WRITTEN EXERCISE 1:
In the specialized classfile format overview below, why does the TypeVariablesMap attribute for Inner hold mappings for the enclosing type-variables as well as its own?
WRITTEN EXERCISE 2:
According to the specialized classfile format overview below, what is the maximum number of type-variable mappings the TypeVariablesMap attribute supports?
WRITTEN EXERCISE 3:
Reproduce everything in the specialized classfile format overview below from "Note how the" down to "between different classfiles).".

Overview of specialized classfile format

Maurizio Cimadamore, October 2014, version 0.2

In this document, we will show the enhancements to the classfile format that are required in order to support type-specialization. As described in [1], the classfile format, in its current state, does not preserve enough type information to allow specialization of generic classes at runtime. To overcome this problem, the valhalla javac compiler [2] might decorate a specializable class with additional information - in the form of the bytecode attributes shown below - such that a relatively mechanical on-demand class specialization process can be defined.

Changelog

0.2

Covers the new layered structure of the TypeVariablesMap attribute.

0.1

Covers new erasure_index field in the TypeVariablesMap attribute.

The
TypeVariablesMap
attribute

The first thing a specializer runtime might need to know is which type-variables have been marked with the special modifier any in the corresponding source code. Since the source code is subject to type-erasure, all type information involving type-parameters is lost - meaning that an any type-variable is turned into an ordinary type-variable whose bound is simply Object. To make up for this information loss, we define a bytecode attribute, namely TypeVariablesMap, which stores all source-related flags associated with any given type-variable. The structure of this attribute is given below:

TypeVariablesMap_attribute {
    u2 attribute_name_index;
    u4 attribute_length;
    u1 entries_length;
    {
        u2 owner_idx
        u1 tvars_length;
        {
            u1 flags;
            u2 erasure_idx;
        } tvars_info[tvars_length];
    } entries_info[entries_length]
}

Here, entries_length denotes the number of type-variable mappings in this class/method declaration (maximum number of 255 mappings are supported); each mapping is associated to a given owner - the declaration the type-variables in this mapping belongs to. For this purpose, owner_idx points to a constant pool entry of kind CONSTANT_Utf8_info containing the string-based representation of the owning declaration (either a method or a class -- see example below). Each mapping contains tvars_length type-variables, where each type-variable T is associated with an 8-bit flags (flags) - currently, only one bit is used, with 0 denoting standard type-variables and 1 denoting any type-variables, respectively; and with an index (erasure_idx) to a constant pool entry of kind CONSTANT_Utf8_info containing the erased signature of T. Consider the following source:

class Outer<any T> {
    <any Z> void m() {
        class Inner<any U> { }
    }
}

The above program generates three two classfiles, one for the toplevel class Outer and one for the local class Inner. Let's look at the TypeVariableMapping attribute for Inner:

TypeVariablesMap:
  LOuter$1Inner;:
    Tvar  Flags  Erased bound
    U     [ANY]  Ljava/lang/Object;
  LOuter;::m()V:
    Tvar  Flags  Erased bound
    Z     [ANY]  Ljava/lang/Object;
  LOuter;:
    Tvar  Flags  Erased bound
    T     [ANY]  Ljava/lang/Object;

Note how the TypeVariablesMap attribute for Inner defines mappings for both the current and the enclosing type-variables (mappings are sorted from innermost to outermost). This allows for fast type-variable lookups (the alternative would have been to rely on existing InnerClasses and EnclosingMethod attribute - which requires jumping between different classfiles).

ENTRIES SUPPLIED:
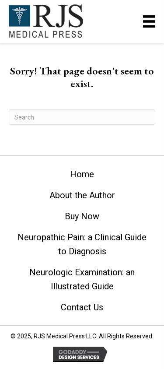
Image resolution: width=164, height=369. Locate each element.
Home (82, 174)
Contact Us (82, 307)
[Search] (82, 117)
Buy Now (82, 216)
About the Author (82, 195)
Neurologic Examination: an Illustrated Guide (82, 279)
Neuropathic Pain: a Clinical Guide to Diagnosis (82, 244)
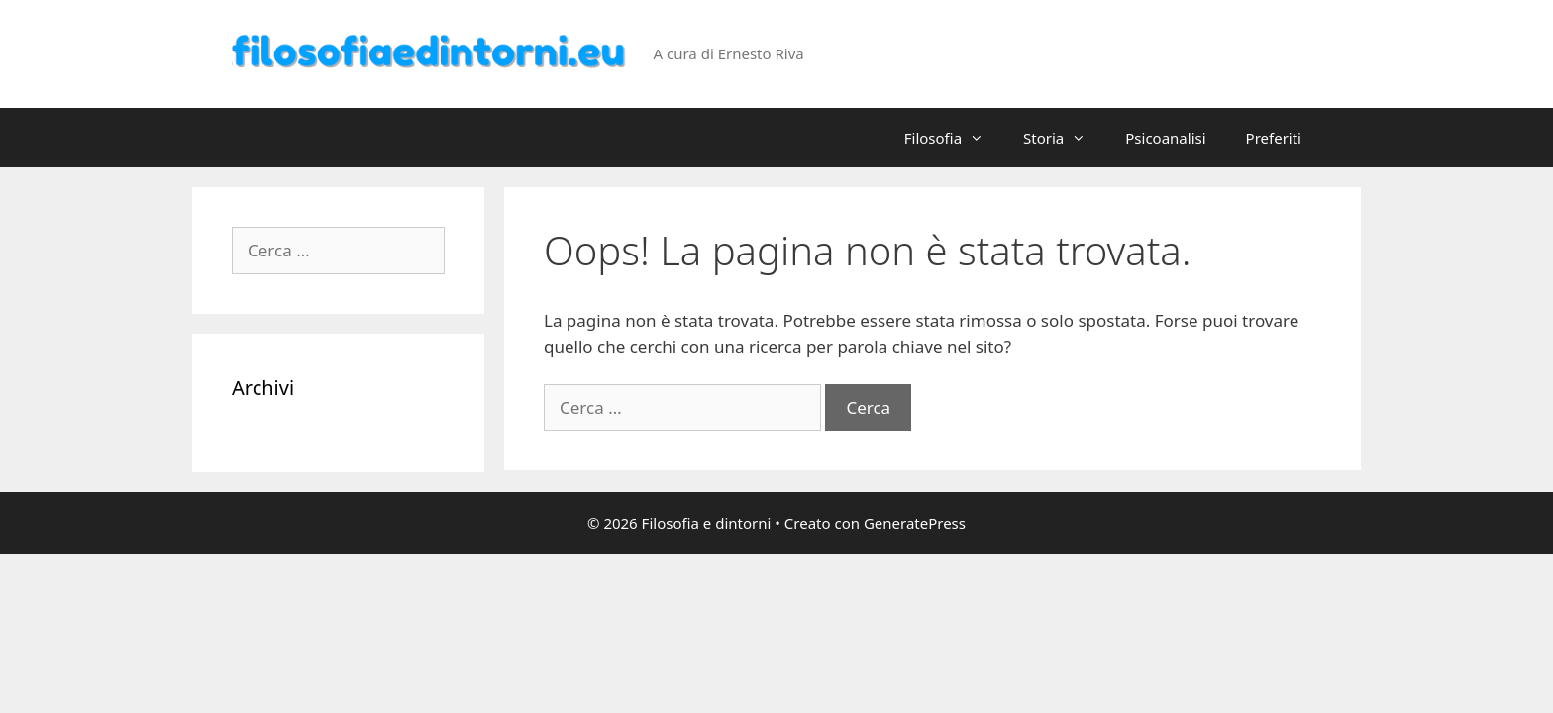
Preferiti (1273, 138)
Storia (1064, 137)
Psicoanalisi (1165, 138)
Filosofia (953, 137)
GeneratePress (915, 523)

TASK RESULT 1:
Including the enclosing type-variables allows fast type-variable lookups. Otherwise the lookup would have to rely on the existing InnerClasses and EnclosingMethod attributes, which means jumping between different classfiles.

TASK RESULT 2:
255 mappings.

TASK RESULT 3:
Note how the TypeVariablesMap attribute for Inner defines mappings for both the current and the enclosing type-variables (mappings are sorted from innermost to outermost). This allows for fast type-variable lookups (the alternative would have been to rely on existing InnerClasses and EnclosingMethod attribute - which requires jumping between different classfiles).